Tyler Richardson, 9, demonstrates his dance moves.
Tyler Richardson, 9, demonstrates his dance moves. Charla Bear/NPR
Jesse Richardson adjusts his son Tyler's headdress in between dancing competitions at a powwow in Baltimore.
Jesse Richardson adjusts his son Tyler's headdress in between dancing competitions at a powwow in Baltimore. Charla Bear/NPR
Like other 9-year-old boys, Tyler Richardson has a lot of energy, and he enjoys playing football and baseball. But this weekend, he's not running around in a tank top and shorts throwing a ball — he's dancing at a powwow, a Native American social gathering. As he bobs and shakes his black and orange fringe swings wildly, and his feathered headdress starts to come loose.
"I just can't stop because it's so fun and it's my culture," he says.
Each year, thousands of Native Americans travel hundreds of miles to participate in powwows. Some families squeeze into cars for long drives, while others haul huge drums and elaborate outfits on cross-country flights. The events bring tribes together and keep culture strong. But lately, with gas prices rising and the economy slowing, it has been a struggle to maintain this tradition.
Tyler is a member of the Haliwa-Saponi tribe from North Carolina. His family drove to Baltimore's annual powwow to sing and dance in competitions, which are the main attraction at many powwows.
Tyler says he doesn't dance for attention. He does it to honor traditions and family.
"My grandma, she was gone for a real long time and I had to go to a powwow that she couldn't go to," he says. "Then I danced in a competition and thought of her and I danced really good."
At the Baltimore powwow, Tyler dances while his dad, Jesse Richardson, sings in a drum group. Richardson holds his younger son in his lap, helping the toddler to grip a drumstick and pound out the rhythm. With their eyes closed, they belt out a traditional song.
The drum is the heartbeat of the powwow. It's a call of pride that reminds Native Americans to stay strong, but Richardson believes it's also vital to share native culture with people outside the tribe.
"I feel like my people need me to go out and be heard and seen," Richardson says. "I was raised by my dad. He's always been hardcore — be with your people, keep up with your people and keep the race alive."
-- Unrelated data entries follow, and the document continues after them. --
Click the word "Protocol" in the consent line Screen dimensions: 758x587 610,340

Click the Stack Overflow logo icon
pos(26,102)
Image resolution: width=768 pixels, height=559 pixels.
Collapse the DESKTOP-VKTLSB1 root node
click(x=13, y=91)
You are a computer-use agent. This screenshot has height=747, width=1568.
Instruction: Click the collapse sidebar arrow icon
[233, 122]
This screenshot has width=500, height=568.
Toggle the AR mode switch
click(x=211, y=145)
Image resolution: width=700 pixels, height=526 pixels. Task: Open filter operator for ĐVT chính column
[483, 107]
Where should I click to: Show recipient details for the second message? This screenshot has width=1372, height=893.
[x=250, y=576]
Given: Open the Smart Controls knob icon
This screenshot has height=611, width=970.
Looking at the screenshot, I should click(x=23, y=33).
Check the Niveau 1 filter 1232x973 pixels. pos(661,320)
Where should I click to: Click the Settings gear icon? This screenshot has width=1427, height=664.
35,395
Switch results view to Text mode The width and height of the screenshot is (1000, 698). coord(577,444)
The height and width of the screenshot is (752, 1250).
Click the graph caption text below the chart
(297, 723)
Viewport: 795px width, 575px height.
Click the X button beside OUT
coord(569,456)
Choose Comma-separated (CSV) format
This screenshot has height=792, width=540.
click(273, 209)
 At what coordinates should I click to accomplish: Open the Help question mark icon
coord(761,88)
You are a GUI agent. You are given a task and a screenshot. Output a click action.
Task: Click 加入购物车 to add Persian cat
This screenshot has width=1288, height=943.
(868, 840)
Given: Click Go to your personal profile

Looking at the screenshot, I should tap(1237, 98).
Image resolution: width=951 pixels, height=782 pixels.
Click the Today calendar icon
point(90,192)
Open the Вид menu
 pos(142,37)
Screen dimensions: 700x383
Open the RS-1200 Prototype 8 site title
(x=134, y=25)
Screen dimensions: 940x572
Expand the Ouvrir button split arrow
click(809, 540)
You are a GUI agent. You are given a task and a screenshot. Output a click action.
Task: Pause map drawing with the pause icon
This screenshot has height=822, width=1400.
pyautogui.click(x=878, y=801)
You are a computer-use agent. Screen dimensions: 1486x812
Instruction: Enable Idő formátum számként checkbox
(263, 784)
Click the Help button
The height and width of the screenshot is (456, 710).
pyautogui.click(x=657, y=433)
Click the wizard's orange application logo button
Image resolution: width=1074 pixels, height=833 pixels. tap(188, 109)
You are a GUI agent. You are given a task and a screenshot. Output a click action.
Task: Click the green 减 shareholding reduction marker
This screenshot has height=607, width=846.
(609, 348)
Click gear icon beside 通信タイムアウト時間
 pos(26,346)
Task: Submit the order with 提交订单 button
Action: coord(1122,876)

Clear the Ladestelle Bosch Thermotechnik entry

Richardson used to take his family to more than a dozen powwows a year. But this year, he has had to sacrifice culture to pay bills.
"We've stayed at home more now than we've ever done before because of gas and hotels," he says. ""If we decided to go, we were in the hole for a while because of it. It's kind of hard to stay away from powwows because this is what we do; this is what we're about."
The economy hasn't been rough on just dancers and singers at powwows. Some people, like Yellow Two Horse, make a living selling crafts to spectators. Two Horse drives his jewelry and art to about 30 powwows a year, and he says he used to make a decent amount of money. But not this year.
He says he went to a couple powwows, but when he tallied up all his expenses — on travel, rent, food, etc. — he lost money.
Two Horse says his business is down between 30 percent and 50 percent, so he has started going to some street fairs and flea markets instead.
Save for a few large events, powwow attendance across the country is also down. Many people say they cannot afford to go unless they win competitions.
After a long day of dancing in Baltimore, Tyler says he is hot and tired. But at the award ceremony, he wins $150. His parents let Tyler keep it, but they put their own $700 in winnings toward expenses. Richardson says he cannot count on winning every time, but it is worth the risk to see his sons dance.
"These boys look good out there and they always get compliments," he says. "People say they're going to be bad when they get older. They're going to be tough to beat in contest. It gets really positive for them. I'd like to keep it that way."
That may prove difficult. Powwows are among the few places for families like the Richardsons to dance and sing. But as the economy struggles, Native Americans worry about the future of this tradition.